● **Short problem**:
Reproduce the listing below word for word, starting at the line containing "Task: Click the dapple.ai domain name" and ending after the line containing "(x=807, y=152)".

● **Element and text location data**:

————

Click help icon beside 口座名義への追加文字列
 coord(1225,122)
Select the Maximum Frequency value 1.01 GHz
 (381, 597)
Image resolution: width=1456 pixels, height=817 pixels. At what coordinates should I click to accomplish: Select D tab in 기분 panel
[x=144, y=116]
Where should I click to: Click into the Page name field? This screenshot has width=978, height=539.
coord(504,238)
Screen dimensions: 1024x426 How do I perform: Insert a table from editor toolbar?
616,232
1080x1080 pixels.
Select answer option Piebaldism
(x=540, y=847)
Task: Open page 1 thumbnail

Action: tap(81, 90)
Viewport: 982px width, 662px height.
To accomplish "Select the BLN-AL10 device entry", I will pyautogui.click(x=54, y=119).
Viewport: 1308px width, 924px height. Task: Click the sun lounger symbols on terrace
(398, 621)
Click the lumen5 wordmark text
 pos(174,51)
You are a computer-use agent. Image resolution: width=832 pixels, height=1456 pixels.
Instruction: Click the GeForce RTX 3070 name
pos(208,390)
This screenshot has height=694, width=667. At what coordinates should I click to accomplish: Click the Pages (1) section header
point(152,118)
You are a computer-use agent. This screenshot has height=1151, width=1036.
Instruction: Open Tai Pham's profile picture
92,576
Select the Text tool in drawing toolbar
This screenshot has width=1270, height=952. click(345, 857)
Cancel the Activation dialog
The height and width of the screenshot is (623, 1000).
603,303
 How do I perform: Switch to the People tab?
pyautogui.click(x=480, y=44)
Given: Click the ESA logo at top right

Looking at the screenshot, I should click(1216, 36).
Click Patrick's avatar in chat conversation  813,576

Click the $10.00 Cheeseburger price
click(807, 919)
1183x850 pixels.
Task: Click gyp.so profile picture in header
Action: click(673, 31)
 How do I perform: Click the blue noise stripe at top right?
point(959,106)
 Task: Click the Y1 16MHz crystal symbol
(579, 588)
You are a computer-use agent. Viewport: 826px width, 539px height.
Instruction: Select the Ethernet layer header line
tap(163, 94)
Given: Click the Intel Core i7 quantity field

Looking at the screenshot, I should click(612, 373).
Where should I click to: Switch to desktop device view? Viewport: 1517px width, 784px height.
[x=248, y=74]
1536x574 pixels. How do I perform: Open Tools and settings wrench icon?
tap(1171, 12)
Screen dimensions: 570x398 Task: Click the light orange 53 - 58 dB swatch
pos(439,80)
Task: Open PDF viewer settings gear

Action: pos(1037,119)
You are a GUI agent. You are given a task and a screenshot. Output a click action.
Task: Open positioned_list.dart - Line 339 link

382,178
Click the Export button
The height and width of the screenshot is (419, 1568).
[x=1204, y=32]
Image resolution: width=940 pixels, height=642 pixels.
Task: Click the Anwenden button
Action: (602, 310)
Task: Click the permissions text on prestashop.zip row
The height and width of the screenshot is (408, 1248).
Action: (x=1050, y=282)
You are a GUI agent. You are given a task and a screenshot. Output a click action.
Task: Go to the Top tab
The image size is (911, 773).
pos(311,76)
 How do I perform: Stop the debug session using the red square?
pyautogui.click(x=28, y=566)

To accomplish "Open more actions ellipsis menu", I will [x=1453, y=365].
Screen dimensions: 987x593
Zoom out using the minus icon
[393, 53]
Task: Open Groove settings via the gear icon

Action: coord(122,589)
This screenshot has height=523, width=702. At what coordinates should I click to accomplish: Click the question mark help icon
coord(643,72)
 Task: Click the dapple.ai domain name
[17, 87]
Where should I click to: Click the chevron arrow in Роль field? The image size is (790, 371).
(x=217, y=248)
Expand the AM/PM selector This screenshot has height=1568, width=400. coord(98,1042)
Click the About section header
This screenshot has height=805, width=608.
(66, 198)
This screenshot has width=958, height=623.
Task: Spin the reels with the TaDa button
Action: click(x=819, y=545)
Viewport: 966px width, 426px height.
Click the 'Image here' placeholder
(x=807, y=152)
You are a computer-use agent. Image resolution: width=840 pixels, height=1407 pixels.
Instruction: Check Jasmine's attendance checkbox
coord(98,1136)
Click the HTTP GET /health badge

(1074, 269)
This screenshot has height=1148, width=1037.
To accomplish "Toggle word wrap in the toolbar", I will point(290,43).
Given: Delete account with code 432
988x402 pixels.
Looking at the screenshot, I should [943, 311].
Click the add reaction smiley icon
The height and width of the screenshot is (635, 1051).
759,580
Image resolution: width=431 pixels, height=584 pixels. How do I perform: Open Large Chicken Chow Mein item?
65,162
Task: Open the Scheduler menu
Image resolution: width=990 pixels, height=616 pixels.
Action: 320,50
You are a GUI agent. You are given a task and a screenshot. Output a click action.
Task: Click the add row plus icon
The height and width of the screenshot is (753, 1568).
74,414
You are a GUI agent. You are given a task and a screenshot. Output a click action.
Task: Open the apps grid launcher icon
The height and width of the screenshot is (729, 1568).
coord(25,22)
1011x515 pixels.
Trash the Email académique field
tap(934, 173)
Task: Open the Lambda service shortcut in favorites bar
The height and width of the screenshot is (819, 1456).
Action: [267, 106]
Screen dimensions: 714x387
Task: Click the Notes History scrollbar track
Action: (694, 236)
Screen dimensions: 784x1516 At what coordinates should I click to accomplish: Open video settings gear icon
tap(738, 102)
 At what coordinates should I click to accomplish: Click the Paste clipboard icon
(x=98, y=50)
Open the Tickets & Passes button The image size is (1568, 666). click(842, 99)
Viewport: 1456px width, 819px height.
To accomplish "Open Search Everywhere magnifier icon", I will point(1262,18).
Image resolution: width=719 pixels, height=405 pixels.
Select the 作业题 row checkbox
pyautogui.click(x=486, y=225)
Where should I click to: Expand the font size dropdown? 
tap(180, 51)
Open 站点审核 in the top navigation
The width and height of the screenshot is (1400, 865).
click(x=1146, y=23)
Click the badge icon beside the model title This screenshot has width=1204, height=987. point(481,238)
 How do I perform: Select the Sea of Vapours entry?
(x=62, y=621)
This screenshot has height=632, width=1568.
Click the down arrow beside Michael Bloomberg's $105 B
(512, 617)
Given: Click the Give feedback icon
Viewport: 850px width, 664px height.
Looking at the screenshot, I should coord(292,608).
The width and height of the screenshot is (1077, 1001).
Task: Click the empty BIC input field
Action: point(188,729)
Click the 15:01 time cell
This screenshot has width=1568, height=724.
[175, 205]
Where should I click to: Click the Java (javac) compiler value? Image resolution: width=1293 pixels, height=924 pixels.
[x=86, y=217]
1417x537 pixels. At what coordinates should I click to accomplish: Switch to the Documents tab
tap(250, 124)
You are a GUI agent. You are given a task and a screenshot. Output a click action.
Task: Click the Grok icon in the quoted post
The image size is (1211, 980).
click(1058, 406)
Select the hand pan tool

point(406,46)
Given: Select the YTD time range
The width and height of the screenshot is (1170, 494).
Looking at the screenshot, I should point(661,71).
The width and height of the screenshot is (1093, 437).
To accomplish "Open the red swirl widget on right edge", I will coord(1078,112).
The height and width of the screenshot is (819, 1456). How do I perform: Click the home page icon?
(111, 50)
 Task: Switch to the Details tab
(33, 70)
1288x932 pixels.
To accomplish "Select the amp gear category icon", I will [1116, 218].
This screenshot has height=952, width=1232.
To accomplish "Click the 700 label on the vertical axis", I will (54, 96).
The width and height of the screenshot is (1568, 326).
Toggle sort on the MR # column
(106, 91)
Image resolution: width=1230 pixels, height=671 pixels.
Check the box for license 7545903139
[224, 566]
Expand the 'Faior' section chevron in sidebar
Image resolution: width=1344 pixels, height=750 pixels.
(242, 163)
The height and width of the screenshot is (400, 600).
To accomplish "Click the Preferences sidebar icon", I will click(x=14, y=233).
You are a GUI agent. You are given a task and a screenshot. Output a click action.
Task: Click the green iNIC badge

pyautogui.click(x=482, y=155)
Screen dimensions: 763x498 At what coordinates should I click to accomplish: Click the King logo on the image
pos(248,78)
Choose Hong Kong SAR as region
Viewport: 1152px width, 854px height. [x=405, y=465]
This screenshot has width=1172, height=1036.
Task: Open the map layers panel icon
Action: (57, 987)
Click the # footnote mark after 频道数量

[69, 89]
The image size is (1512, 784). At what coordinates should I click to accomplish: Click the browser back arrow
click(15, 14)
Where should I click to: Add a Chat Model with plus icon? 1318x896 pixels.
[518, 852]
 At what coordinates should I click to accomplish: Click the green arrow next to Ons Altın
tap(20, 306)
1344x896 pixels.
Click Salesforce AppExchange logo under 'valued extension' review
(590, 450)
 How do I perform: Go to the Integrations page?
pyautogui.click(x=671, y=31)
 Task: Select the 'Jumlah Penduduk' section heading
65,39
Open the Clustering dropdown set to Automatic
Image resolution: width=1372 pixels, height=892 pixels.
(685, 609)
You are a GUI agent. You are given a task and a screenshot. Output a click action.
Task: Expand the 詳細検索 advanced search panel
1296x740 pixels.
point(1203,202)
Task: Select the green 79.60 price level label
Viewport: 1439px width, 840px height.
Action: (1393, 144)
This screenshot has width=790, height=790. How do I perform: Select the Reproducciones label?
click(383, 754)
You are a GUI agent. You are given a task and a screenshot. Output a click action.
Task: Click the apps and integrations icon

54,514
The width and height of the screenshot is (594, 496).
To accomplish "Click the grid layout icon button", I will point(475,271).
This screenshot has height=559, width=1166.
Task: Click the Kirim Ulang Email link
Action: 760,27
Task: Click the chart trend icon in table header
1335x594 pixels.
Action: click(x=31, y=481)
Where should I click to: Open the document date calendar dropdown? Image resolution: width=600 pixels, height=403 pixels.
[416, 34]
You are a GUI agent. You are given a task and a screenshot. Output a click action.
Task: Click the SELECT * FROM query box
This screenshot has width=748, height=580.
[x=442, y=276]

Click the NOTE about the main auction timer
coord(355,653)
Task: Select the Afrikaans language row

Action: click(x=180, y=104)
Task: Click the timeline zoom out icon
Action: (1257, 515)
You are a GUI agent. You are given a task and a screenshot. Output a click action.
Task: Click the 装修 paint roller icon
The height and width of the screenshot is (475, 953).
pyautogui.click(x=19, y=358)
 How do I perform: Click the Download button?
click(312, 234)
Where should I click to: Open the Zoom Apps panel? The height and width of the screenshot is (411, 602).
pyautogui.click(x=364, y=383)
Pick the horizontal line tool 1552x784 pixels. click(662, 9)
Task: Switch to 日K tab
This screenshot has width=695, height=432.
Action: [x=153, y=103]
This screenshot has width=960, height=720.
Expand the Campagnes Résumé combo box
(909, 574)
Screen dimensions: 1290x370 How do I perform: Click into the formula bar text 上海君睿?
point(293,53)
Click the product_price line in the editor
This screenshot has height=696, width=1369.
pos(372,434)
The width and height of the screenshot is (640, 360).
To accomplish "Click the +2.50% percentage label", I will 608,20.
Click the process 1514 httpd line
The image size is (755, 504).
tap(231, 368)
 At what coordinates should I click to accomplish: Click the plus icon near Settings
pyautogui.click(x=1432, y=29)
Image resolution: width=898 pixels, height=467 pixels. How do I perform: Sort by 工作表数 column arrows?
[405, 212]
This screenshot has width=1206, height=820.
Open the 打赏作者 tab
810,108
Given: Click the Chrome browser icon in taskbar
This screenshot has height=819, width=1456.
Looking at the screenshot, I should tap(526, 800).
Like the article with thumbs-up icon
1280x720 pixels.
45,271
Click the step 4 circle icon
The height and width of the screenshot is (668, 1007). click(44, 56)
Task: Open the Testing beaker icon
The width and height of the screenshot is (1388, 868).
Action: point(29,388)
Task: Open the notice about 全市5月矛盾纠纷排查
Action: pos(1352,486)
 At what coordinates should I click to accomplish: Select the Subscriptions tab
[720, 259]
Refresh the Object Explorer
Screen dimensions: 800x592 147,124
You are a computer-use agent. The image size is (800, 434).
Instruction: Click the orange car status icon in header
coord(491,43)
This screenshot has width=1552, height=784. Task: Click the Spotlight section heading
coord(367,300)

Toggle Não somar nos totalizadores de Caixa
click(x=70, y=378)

————

● **Solution to this exercise**:
 Task: Click the dapple.ai domain name
[17, 87]
Where should I click to: Click the chevron arrow in Роль field? The image size is (790, 371).
(x=217, y=248)
Expand the AM/PM selector This screenshot has height=1568, width=400. coord(98,1042)
Click the About section header
This screenshot has height=805, width=608.
(66, 198)
This screenshot has width=958, height=623.
Task: Spin the reels with the TaDa button
Action: click(x=819, y=545)
Viewport: 966px width, 426px height.
Click the 'Image here' placeholder
(x=807, y=152)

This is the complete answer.